* _Assignment_: Word for word, the listing below should be printed again.

* _Dataset excerpts_:
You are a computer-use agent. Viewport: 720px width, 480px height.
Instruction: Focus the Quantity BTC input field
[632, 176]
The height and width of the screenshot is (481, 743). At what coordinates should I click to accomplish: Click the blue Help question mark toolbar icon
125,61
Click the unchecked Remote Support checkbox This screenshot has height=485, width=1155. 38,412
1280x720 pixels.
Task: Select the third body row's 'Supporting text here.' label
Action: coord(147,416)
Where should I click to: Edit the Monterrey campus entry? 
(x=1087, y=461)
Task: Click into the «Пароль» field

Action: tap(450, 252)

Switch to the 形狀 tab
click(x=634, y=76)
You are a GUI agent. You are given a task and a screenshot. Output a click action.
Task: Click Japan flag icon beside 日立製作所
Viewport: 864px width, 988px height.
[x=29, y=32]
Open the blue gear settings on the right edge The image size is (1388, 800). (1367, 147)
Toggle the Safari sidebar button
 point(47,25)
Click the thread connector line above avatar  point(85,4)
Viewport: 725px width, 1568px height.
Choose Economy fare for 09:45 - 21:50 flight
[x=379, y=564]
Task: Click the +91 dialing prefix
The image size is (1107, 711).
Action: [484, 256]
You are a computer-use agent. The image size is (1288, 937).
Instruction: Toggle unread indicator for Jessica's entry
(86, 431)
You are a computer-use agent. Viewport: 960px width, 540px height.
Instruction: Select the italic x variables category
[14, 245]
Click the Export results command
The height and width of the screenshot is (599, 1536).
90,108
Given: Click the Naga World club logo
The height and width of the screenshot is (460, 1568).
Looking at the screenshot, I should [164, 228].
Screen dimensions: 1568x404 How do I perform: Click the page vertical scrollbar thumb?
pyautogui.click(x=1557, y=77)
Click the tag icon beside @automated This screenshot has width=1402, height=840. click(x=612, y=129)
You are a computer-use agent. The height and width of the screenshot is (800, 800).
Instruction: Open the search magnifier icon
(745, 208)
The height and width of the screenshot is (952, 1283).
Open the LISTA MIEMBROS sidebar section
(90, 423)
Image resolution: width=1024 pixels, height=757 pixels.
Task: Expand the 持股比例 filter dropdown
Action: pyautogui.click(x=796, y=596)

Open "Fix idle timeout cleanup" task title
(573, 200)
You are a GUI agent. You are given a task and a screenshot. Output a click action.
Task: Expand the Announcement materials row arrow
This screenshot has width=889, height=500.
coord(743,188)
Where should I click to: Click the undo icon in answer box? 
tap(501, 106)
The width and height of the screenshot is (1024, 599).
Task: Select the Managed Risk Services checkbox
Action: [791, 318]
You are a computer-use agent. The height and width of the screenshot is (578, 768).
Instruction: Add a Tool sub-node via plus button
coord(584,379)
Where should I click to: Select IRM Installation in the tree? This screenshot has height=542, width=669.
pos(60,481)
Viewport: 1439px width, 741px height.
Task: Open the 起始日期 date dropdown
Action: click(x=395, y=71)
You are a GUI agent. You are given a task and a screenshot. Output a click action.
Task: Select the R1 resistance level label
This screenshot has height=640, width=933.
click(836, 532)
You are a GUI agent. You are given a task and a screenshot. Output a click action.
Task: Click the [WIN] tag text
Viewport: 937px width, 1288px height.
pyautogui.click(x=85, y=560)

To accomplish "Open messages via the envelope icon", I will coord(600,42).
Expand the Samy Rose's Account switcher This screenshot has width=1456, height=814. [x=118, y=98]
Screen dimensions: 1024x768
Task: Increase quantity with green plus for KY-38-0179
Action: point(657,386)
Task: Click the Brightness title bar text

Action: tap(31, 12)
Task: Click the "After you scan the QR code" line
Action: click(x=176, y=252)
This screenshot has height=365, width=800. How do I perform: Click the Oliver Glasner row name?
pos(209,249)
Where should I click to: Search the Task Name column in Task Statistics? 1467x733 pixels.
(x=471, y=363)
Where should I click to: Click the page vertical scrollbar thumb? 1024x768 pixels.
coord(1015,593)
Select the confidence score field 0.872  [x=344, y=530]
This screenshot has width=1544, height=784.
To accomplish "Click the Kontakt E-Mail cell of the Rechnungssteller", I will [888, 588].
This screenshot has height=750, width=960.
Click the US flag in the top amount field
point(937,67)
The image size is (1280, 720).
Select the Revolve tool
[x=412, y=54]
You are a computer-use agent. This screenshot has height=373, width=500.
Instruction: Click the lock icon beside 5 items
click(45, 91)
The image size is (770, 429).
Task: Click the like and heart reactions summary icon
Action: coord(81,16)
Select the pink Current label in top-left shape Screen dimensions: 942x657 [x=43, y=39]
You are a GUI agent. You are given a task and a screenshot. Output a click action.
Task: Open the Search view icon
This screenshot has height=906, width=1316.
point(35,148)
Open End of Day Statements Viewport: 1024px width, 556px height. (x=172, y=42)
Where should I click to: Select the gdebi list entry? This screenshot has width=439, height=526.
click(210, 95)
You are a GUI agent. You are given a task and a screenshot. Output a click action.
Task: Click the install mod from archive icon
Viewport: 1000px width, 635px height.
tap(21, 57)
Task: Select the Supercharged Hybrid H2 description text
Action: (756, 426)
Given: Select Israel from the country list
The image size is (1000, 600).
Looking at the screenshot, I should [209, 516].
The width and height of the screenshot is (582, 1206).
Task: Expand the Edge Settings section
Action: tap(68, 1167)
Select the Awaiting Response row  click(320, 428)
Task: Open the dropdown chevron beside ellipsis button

* _Solution for this exercise_:
You are a computer-use agent. Viewport: 720px width, 480px height.
Instruction: Focus the Quantity BTC input field
[632, 176]
The height and width of the screenshot is (481, 743). At what coordinates should I click to accomplish: Click the blue Help question mark toolbar icon
125,61
Click the unchecked Remote Support checkbox This screenshot has height=485, width=1155. 38,412
1280x720 pixels.
Task: Select the third body row's 'Supporting text here.' label
Action: coord(147,416)
Where should I click to: Edit the Monterrey campus entry? 
(x=1087, y=461)
Task: Click into the «Пароль» field

Action: tap(450, 252)

Switch to the 形狀 tab
click(x=634, y=76)
You are a GUI agent. You are given a task and a screenshot. Output a click action.
Task: Click Japan flag icon beside 日立製作所
Viewport: 864px width, 988px height.
[x=29, y=32]
Open the blue gear settings on the right edge The image size is (1388, 800). (1367, 147)
Toggle the Safari sidebar button
 point(47,25)
Click the thread connector line above avatar  point(85,4)
Viewport: 725px width, 1568px height.
Choose Economy fare for 09:45 - 21:50 flight
[x=379, y=564]
Task: Click the +91 dialing prefix
The image size is (1107, 711).
Action: [484, 256]
You are a computer-use agent. The image size is (1288, 937).
Instruction: Toggle unread indicator for Jessica's entry
(86, 431)
You are a computer-use agent. Viewport: 960px width, 540px height.
Instruction: Select the italic x variables category
[14, 245]
Click the Export results command
The height and width of the screenshot is (599, 1536).
90,108
Given: Click the Naga World club logo
The height and width of the screenshot is (460, 1568).
Looking at the screenshot, I should [164, 228].
Screen dimensions: 1568x404 How do I perform: Click the page vertical scrollbar thumb?
pyautogui.click(x=1557, y=77)
Click the tag icon beside @automated This screenshot has width=1402, height=840. click(x=612, y=129)
You are a computer-use agent. The height and width of the screenshot is (800, 800).
Instruction: Open the search magnifier icon
(745, 208)
The height and width of the screenshot is (952, 1283).
Open the LISTA MIEMBROS sidebar section
(90, 423)
Image resolution: width=1024 pixels, height=757 pixels.
Task: Expand the 持股比例 filter dropdown
Action: pyautogui.click(x=796, y=596)

Open "Fix idle timeout cleanup" task title
(573, 200)
You are a GUI agent. You are given a task and a screenshot. Output a click action.
Task: Expand the Announcement materials row arrow
This screenshot has width=889, height=500.
coord(743,188)
Where should I click to: Click the undo icon in answer box? 
tap(501, 106)
The width and height of the screenshot is (1024, 599).
Task: Select the Managed Risk Services checkbox
Action: [791, 318]
You are a computer-use agent. The height and width of the screenshot is (578, 768).
Instruction: Add a Tool sub-node via plus button
coord(584,379)
Where should I click to: Select IRM Installation in the tree? This screenshot has height=542, width=669.
pos(60,481)
Viewport: 1439px width, 741px height.
Task: Open the 起始日期 date dropdown
Action: click(x=395, y=71)
You are a GUI agent. You are given a task and a screenshot. Output a click action.
Task: Select the R1 resistance level label
This screenshot has height=640, width=933.
click(836, 532)
You are a GUI agent. You are given a task and a screenshot. Output a click action.
Task: Click the [WIN] tag text
Viewport: 937px width, 1288px height.
pyautogui.click(x=85, y=560)

To accomplish "Open messages via the envelope icon", I will coord(600,42).
Expand the Samy Rose's Account switcher This screenshot has width=1456, height=814. [x=118, y=98]
Screen dimensions: 1024x768
Task: Increase quantity with green plus for KY-38-0179
Action: point(657,386)
Task: Click the Brightness title bar text

Action: tap(31, 12)
Task: Click the "After you scan the QR code" line
Action: click(x=176, y=252)
This screenshot has height=365, width=800. How do I perform: Click the Oliver Glasner row name?
pos(209,249)
Where should I click to: Search the Task Name column in Task Statistics? 1467x733 pixels.
(x=471, y=363)
Where should I click to: Click the page vertical scrollbar thumb? 1024x768 pixels.
coord(1015,593)
Select the confidence score field 0.872  [x=344, y=530]
This screenshot has width=1544, height=784.
To accomplish "Click the Kontakt E-Mail cell of the Rechnungssteller", I will [888, 588].
This screenshot has height=750, width=960.
Click the US flag in the top amount field
point(937,67)
The image size is (1280, 720).
Select the Revolve tool
[x=412, y=54]
You are a computer-use agent. This screenshot has height=373, width=500.
Instruction: Click the lock icon beside 5 items
click(45, 91)
The image size is (770, 429).
Task: Click the like and heart reactions summary icon
Action: coord(81,16)
Select the pink Current label in top-left shape Screen dimensions: 942x657 [x=43, y=39]
You are a GUI agent. You are given a task and a screenshot. Output a click action.
Task: Open the Search view icon
This screenshot has height=906, width=1316.
point(35,148)
Open End of Day Statements Viewport: 1024px width, 556px height. (x=172, y=42)
Where should I click to: Select the gdebi list entry? This screenshot has width=439, height=526.
click(210, 95)
You are a GUI agent. You are given a task and a screenshot. Output a click action.
Task: Click the install mod from archive icon
Viewport: 1000px width, 635px height.
tap(21, 57)
Task: Select the Supercharged Hybrid H2 description text
Action: (756, 426)
Given: Select Israel from the country list
The image size is (1000, 600).
Looking at the screenshot, I should [209, 516].
The width and height of the screenshot is (582, 1206).
Task: Expand the Edge Settings section
Action: tap(68, 1167)
Select the Awaiting Response row  click(320, 428)
Task: Open the dropdown chevron beside ellipsis button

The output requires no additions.